Multiple Sclerosis is a chronic disease of the central nervous system comprising the brain, spinal cord, and optic nerves. There are generally considered four courses or categories of MS-relapsing remitting, secondary progressive, progressive relapsing, and primary progressive. The first three are in the larger relapsing remitting (RRMS) category, while the fourth one is stands alone (PPMS).   PPMS is the only course for which disease modifying therapies are unavailable.  

Although I look like all other PPMS patients I carry the Atypical MS diagnosis because I do not fit neatly into the diagnostic criteria set forth by a group of neurologists who govern these issues. This group of neurologists set forth the criteria because there is no definitive test for MS.  MRIs, lumbar punctures, and various means by which to eliminate other diseases are used when diagnosing MS, BUT these results do not give a guarantee, 100% surety that the disease you are experiencing is MS.  

So, what are the diagnostic criteria anyway?  Well, the current criteria is called the Revised McDonald Criteria which lists several different possibilities set out by the International Panel on the Diagnosis of Multiple Sclerosis.  Sort of like a board of directors deciding a financial plan for their corporation.  Anything decided by a committee usually looks like a Mr. Potato Head put together by a two year old.
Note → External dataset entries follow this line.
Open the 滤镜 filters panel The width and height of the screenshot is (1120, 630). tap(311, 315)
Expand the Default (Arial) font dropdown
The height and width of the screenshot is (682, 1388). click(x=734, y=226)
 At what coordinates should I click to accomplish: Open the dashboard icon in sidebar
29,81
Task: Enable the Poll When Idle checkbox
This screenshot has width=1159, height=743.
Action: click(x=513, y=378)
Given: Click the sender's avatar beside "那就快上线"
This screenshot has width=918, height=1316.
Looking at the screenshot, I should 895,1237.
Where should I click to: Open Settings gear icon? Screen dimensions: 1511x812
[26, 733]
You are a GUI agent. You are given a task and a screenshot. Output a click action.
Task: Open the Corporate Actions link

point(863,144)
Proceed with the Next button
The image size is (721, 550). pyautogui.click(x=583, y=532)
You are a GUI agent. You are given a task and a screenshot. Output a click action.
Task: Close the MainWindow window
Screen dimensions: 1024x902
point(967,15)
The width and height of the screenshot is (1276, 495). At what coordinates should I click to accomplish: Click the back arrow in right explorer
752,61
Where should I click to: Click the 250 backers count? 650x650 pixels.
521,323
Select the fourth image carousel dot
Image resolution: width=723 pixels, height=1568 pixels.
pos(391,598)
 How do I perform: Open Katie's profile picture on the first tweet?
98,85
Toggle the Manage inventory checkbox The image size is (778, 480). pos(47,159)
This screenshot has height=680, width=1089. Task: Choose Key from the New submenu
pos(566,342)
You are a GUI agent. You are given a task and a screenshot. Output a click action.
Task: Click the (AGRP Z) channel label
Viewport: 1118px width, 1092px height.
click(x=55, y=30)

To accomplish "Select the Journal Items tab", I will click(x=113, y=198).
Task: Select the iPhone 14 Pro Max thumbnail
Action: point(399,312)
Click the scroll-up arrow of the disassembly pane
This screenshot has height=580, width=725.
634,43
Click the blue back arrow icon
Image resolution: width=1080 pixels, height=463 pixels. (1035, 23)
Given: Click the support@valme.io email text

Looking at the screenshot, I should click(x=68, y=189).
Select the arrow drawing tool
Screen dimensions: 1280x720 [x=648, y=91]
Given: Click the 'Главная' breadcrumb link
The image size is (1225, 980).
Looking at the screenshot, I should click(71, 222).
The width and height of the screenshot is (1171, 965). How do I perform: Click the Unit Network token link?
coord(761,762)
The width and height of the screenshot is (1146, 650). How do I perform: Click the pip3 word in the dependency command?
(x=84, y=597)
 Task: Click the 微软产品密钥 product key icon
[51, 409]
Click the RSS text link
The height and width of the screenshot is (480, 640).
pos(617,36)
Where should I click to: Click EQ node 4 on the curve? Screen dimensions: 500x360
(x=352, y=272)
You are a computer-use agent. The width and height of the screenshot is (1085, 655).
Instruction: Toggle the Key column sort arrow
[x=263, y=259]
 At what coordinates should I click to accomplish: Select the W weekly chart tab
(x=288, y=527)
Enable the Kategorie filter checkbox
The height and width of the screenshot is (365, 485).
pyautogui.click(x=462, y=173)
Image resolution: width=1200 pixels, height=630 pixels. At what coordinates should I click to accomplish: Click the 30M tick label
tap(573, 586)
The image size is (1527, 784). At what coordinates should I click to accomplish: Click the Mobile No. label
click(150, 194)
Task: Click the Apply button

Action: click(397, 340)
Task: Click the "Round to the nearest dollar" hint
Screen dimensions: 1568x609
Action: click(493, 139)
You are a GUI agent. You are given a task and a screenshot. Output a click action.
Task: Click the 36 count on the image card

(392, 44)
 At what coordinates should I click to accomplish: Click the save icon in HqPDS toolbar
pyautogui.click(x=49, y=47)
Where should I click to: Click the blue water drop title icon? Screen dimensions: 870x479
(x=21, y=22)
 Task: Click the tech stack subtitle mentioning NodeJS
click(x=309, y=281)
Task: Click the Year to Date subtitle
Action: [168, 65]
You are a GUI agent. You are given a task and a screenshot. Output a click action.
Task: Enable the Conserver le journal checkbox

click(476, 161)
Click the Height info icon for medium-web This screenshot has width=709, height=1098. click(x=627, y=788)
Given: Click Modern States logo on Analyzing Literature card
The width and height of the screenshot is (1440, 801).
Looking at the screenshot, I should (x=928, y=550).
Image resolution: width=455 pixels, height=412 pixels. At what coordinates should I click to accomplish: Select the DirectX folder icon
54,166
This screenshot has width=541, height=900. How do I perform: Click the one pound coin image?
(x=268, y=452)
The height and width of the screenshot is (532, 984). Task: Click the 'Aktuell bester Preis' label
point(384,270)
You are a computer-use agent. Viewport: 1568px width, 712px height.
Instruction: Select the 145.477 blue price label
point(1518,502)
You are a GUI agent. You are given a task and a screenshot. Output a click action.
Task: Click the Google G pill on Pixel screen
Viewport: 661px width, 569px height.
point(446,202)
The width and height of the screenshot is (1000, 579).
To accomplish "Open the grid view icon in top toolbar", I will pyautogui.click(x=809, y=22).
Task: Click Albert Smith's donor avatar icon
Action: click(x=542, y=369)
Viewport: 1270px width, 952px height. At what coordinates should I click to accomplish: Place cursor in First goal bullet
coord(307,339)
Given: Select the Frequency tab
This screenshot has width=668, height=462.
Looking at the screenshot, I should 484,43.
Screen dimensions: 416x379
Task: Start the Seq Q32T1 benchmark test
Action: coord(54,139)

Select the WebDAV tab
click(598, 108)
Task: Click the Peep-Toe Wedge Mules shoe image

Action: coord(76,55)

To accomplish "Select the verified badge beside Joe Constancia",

As a result many people, I won’t refer to these people as patients because that objectifies them making them seem like a cardboard box, fall through the cracks.  Falling through the MS crack is akin to falling down the proverbial well.  Isolated, stuck, screaming for help without being heard and unable to scale the cold, slippery stone wall back into daylight.

I stated this blog because I am diagnosed with Atypical Multiple Sclerosis.  In 2006 after a year long battle consisting of many medical tests and several callous neurologists I finally found a compassionate doctor who was willing to work with me.  By the autumn of 2006 I was diagnosed, however, we keep looking for answers.

Having a progressive form of the disease is isolating.  Most of the information about MS speaks to Relapsing Remitting MS.  All of the disease modifying meds are approved for RRMS.  The idea is that 85% of patients have RRMS so therefore most of the money, research, time, energy has been in that area.  The latest numbers show about 450,000 people in the US suffer from MS.  That would be about 382,500 RRMS patients.

But 67,500 people suffer from PPMS.  We are told that because we are only 15%, we should not matter.  How many different meds do RRMS patients need?